Musée d’art contemporain de Montréal

Le vocabulaire coloré de Nelson Henricks

Le Musée d’art contemporain de Montréal (MAC) présente deux installations inédites de l’artiste visuel Nelson Henricks dans ses locaux temporaires de Place Ville Marie. Deux œuvres dans lesquelles on retrouve la touche unique de cet arrangeur de trames visuelles et sonores qui nous offre, en prime, 15 des portraits Screen Tests d’Andy Warhol. La totale !

Il s’agit du premier solo de Nelson Henricks au MAC. Une invitation du conservateur Mark Lanctot qui a permis à l’artiste montréalais de développer deux nouveaux projets. Nelson Henricks a travaillé cinq ans pour définir son œuvre Don’t You Like the Green of A ? (N’aimes-tu pas le vert du A ?).

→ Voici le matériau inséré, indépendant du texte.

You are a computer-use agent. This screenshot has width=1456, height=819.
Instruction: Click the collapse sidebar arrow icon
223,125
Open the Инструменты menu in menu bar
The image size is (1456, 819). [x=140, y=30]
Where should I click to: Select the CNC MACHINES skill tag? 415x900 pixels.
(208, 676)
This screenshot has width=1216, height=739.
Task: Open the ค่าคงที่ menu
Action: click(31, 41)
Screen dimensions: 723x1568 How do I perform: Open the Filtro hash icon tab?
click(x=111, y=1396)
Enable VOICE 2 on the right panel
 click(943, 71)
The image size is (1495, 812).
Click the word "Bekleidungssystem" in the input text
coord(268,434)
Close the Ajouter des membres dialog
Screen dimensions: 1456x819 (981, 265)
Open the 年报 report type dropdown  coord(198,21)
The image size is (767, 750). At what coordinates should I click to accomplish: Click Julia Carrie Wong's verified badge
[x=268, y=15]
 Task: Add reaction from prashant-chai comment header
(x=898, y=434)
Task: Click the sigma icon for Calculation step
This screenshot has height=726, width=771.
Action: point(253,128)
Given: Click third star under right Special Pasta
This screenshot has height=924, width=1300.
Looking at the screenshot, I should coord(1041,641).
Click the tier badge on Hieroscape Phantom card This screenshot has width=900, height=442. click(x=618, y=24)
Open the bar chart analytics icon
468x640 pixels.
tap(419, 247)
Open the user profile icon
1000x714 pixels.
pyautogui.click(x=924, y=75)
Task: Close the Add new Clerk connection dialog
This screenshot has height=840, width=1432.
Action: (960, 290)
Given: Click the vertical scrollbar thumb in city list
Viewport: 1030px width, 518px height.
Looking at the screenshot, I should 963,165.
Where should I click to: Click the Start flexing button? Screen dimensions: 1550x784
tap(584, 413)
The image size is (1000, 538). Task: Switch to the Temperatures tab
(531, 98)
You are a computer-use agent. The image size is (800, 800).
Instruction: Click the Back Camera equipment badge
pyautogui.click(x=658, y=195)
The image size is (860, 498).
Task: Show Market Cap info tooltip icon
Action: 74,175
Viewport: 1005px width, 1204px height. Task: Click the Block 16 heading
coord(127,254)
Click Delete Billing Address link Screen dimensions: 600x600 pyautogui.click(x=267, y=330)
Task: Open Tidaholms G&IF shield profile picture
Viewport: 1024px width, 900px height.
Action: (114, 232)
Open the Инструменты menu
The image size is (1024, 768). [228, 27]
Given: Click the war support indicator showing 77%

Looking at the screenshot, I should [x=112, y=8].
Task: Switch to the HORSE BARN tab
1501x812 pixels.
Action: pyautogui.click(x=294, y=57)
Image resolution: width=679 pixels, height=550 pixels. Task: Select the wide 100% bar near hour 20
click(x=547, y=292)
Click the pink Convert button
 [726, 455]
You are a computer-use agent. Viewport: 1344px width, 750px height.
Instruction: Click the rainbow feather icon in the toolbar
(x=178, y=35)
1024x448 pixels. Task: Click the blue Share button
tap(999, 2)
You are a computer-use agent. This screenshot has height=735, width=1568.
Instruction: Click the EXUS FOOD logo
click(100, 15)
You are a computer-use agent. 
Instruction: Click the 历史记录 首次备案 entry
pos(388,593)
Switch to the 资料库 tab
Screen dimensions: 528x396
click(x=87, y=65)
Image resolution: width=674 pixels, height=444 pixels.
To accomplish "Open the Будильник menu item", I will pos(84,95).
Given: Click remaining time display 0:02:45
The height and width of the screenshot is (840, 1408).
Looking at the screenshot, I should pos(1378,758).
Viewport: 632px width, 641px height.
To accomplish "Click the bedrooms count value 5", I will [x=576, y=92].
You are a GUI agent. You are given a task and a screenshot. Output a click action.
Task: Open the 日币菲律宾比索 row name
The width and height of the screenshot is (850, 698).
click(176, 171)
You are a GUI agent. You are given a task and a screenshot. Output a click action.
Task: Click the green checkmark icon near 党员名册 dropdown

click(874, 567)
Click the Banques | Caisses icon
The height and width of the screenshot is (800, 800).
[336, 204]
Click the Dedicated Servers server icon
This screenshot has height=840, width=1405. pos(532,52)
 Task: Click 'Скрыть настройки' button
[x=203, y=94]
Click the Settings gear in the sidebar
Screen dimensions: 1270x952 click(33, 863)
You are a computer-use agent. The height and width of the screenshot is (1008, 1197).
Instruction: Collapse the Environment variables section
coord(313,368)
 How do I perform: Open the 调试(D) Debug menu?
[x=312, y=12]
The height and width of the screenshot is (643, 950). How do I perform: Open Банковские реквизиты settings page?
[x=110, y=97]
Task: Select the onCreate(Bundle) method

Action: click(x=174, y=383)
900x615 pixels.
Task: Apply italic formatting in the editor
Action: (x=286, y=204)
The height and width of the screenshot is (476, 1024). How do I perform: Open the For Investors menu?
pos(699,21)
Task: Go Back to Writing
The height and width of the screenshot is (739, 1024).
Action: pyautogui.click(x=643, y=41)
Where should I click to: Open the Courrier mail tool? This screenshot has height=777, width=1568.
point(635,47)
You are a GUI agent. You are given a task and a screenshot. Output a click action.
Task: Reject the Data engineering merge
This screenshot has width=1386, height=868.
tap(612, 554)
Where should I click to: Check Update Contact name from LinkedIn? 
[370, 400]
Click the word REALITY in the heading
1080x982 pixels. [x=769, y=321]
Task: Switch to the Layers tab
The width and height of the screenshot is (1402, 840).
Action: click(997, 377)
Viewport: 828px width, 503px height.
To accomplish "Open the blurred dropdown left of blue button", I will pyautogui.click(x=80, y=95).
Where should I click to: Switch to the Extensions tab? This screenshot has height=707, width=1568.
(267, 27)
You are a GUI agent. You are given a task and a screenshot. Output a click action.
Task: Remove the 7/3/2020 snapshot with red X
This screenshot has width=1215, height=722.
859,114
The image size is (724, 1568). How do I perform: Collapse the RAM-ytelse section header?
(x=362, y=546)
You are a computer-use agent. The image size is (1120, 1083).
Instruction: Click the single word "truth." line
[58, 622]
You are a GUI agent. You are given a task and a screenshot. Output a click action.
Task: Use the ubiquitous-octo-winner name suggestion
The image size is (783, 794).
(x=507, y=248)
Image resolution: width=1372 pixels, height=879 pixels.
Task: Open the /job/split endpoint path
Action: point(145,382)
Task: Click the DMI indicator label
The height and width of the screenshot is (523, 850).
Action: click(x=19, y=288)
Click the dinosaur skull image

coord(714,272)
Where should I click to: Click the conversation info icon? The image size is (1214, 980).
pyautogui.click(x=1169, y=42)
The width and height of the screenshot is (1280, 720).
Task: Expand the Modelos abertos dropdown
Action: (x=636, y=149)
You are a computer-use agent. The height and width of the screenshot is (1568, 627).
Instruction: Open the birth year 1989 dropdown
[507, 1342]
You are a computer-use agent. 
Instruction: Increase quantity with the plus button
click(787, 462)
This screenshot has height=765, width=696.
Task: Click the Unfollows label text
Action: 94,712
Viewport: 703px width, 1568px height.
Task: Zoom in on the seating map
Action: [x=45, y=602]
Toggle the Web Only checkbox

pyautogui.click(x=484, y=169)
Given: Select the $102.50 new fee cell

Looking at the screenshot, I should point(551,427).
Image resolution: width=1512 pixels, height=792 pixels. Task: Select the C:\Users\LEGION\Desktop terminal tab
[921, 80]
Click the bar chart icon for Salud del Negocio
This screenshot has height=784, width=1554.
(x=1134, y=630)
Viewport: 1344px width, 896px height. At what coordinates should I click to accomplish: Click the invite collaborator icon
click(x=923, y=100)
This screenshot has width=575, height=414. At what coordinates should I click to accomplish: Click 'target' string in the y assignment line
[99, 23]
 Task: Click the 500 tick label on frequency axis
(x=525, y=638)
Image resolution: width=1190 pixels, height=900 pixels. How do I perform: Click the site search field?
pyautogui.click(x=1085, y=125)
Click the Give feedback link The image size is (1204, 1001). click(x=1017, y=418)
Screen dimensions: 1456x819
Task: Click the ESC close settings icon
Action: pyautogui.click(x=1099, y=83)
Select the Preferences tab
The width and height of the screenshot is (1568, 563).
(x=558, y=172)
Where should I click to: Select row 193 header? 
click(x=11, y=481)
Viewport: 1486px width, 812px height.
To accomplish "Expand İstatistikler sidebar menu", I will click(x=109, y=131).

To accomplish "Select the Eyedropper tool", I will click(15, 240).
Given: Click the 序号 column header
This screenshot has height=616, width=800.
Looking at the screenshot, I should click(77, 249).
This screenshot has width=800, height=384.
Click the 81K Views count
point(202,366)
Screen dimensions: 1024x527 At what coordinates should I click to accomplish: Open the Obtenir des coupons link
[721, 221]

Le titre de son installation est une citation de la peintre américaine Joan Mitchell (1925-1992) qui évoque la synesthésie, ce réflexe neurologique qu’avait cette ancienne compagne de Riopelle. Le phénomène se traduit par l’association, par exemple, d’une lettre à une couleur. Ainsi, une personne peut percevoir la lettre B comme étant systématiquement bleue. Un langage poétique et métaphorique dont les artistes sont souvent dotés, mais aussi les enfants.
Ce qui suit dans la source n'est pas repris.